The American Society for the Prevention of Cruelty to Animals arrived Tuesday afternoon with cages, bowls, food, industrial fans, tents and more. Staff members established a temporary shelter behind the Dyersburg-Dyer County Humane Society Animal Shelter and set up a decontamination area to disinfect animals that had been in the flood.
Shelter Manager Derrick Avery said some people went to work as usual Monday morning and later found out they couldn't go home. Their pets remained at home as the floodwaters approached.
The humane society's two animal control officers worked with emergency personnel to find and rescue pets. They were later joined by Tiptonville Animal Control Officer Chandra Davis, who is on loan this week from the Tiptonville Police Department, and the ASPCA.
Many dogs were rescued from outdoor pens, front stoops and inside homes. One dog was found in a cage that was floating in the floodwater, Avery said. Another dog was found on a Williams Street rooftop Tuesday night.
Cats were found inside homes, in barns and inside garages.
Avery said pet owners have called the shelter and asked that someone rescue the pets they'd left behind.
Several evacuees also brought their pets to the shelter because they couldn't take their pets to the American Red Cross shelter, or wherever they planned to go.
Animals plucked from the floodwaters go through a decontamination process consisting of repeated washings with Dawn liquid dish detergent. Allison Cardona, ASPCE director of operations for field investigations and response, said the floodwater may be contaminated with sewage, gasoline or other harmful substances. Dogs and cats, which groom themselves by licking their fur, could become ill if they lick themselves after being in the flood.
Kyle Held, Midwest director of the ASPCA field investigations and response, said contaminated waters may also cause a bird's feathers to stick together. If the birds can't preen or adjust their feathers, they can't regulate their body heat, he said.
Avery said about half of the pets have been claimed by their owners - and many of those pets will remain at the shelter until the owners return to their homes. The humane society does not plan to charge owners for boarding or vaccinations.
The reunions of pets and their owners have been touching for Avery and other animal shelter workers.
On Wednesday, for example, a gentleman went to the animal shelter with a photograph of his dog. The shelter staff recognized the dog, which had been found injured in a ditch and was at a local veterinarian clinic. "He was lost without his dog," Avery said.

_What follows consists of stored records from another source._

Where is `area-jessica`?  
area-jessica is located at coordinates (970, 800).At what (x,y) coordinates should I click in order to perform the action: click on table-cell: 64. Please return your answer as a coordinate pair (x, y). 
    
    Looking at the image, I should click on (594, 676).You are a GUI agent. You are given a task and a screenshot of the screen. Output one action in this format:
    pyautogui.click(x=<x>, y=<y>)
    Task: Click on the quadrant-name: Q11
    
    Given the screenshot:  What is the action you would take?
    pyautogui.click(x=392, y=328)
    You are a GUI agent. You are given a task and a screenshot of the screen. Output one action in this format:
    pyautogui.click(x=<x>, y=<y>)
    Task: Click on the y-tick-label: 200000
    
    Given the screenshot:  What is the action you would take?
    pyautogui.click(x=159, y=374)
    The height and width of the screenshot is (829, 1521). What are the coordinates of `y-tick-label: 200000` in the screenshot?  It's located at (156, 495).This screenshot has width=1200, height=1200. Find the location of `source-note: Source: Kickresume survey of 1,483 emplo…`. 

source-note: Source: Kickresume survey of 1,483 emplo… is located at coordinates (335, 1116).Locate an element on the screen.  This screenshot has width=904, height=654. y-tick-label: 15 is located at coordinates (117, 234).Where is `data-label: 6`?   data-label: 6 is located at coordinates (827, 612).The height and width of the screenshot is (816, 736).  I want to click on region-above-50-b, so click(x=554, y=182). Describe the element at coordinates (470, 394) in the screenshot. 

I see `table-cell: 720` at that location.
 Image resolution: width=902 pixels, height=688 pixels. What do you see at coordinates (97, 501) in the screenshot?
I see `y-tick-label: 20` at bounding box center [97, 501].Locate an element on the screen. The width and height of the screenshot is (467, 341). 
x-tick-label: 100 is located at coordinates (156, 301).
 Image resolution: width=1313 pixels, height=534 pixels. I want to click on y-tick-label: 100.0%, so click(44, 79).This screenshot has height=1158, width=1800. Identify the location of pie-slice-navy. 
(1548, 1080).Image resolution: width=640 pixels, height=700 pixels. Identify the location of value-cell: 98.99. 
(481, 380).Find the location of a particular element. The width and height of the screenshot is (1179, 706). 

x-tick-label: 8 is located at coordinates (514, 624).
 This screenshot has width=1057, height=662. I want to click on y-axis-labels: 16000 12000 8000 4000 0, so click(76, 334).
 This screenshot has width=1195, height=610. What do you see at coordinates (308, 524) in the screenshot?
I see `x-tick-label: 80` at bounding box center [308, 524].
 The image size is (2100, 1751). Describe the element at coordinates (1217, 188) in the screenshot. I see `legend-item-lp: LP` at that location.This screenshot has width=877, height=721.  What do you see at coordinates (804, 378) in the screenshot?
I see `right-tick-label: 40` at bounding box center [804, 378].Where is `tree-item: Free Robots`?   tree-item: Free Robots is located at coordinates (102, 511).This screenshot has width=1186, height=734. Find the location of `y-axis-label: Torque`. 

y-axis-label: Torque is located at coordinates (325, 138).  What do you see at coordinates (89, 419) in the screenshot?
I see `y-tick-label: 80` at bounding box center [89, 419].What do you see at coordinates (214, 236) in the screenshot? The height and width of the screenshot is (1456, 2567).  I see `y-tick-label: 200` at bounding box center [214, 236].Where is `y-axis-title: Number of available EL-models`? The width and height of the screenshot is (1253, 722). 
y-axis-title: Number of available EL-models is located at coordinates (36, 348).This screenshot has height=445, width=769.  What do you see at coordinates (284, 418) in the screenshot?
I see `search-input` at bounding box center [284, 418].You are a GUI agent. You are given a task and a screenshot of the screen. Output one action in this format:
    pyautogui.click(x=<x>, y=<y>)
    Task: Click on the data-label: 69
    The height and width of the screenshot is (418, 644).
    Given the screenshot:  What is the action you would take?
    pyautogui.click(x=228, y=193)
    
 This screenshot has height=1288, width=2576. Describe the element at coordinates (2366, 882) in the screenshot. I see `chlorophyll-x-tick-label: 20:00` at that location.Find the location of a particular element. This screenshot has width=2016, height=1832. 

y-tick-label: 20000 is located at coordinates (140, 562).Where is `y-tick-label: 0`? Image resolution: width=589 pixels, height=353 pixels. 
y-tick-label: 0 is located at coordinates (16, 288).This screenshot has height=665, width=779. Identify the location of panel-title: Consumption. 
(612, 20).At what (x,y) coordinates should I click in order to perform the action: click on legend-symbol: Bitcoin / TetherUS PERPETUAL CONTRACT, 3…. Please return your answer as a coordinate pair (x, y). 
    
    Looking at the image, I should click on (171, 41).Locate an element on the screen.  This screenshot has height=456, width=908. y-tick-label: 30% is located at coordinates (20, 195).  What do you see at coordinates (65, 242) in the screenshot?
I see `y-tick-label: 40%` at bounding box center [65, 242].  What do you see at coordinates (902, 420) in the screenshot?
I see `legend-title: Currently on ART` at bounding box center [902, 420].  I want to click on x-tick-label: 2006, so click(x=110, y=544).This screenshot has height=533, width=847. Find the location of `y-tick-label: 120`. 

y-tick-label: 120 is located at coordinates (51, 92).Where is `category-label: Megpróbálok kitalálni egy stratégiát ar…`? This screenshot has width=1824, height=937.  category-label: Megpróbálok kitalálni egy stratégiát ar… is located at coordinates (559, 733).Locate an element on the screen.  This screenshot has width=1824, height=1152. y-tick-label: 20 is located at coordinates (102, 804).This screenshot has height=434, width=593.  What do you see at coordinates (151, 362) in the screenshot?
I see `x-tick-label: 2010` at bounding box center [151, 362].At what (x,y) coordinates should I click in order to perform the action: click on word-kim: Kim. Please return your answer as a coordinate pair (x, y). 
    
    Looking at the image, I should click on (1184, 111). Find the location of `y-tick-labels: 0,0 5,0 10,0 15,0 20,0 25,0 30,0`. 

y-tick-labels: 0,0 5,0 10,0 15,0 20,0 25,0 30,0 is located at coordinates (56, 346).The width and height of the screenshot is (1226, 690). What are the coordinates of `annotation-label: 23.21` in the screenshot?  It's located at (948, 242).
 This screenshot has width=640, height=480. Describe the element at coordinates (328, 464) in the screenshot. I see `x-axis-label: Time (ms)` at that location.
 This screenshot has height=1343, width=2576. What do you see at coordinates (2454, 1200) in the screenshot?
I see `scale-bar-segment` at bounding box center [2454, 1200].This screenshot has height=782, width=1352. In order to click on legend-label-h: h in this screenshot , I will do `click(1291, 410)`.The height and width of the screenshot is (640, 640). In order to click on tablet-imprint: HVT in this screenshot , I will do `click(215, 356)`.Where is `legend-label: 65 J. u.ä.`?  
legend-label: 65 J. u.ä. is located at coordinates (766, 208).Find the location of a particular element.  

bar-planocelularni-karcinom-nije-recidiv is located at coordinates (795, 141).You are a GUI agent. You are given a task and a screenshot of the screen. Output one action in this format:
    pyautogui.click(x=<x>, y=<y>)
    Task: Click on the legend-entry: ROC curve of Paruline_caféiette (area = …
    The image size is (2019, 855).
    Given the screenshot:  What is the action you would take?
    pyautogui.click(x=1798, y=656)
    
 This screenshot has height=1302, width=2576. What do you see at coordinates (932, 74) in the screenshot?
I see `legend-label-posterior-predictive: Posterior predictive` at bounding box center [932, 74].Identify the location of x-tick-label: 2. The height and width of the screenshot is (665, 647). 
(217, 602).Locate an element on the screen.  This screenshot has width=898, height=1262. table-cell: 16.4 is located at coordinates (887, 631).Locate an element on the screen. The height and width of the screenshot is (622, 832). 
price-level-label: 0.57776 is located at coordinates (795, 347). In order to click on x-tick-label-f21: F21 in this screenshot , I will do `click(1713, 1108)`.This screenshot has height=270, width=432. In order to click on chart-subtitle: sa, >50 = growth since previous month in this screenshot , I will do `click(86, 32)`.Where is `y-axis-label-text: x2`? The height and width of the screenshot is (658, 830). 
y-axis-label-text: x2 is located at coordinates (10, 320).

A woman, who was worried about her cats, began to cry when rescuers found three of her four feline friends in a carport. Avery admitted that he had to walk away, or he would have started crying too.
Shelter employees also have been impressed with number of volunteers who've reported to the shelter. Avery said more than 20 volunteers came Thursday morning to exercise the dogs.
Chandra Davis said organizations have also been generous. Hollywood Feed provided cages and The Pet Stop opened its doors to adoptable pets to make room for rescued pets at the shelter. The Pet Stop also is holding the cockatiels.
Pet Smart Charities donated about a thousand pounds of dog food, six collapsible crates, treats and bowls to the shelter, she said
Avery thanked Homoz Salemi, who offered to house the roosters, chickens and duck; the Tiptonville Police Department; the ASPCA; McDonald's restaurant, which provided food for the rescuers; former shelter workers Roger Ferris and his son, Larry Scruggs, Grady Whitt and a man known simply as Willie.
"It was a humbling experience to say the least, but I was also proud of the fact that everyone came together to do what was needed," Avery said.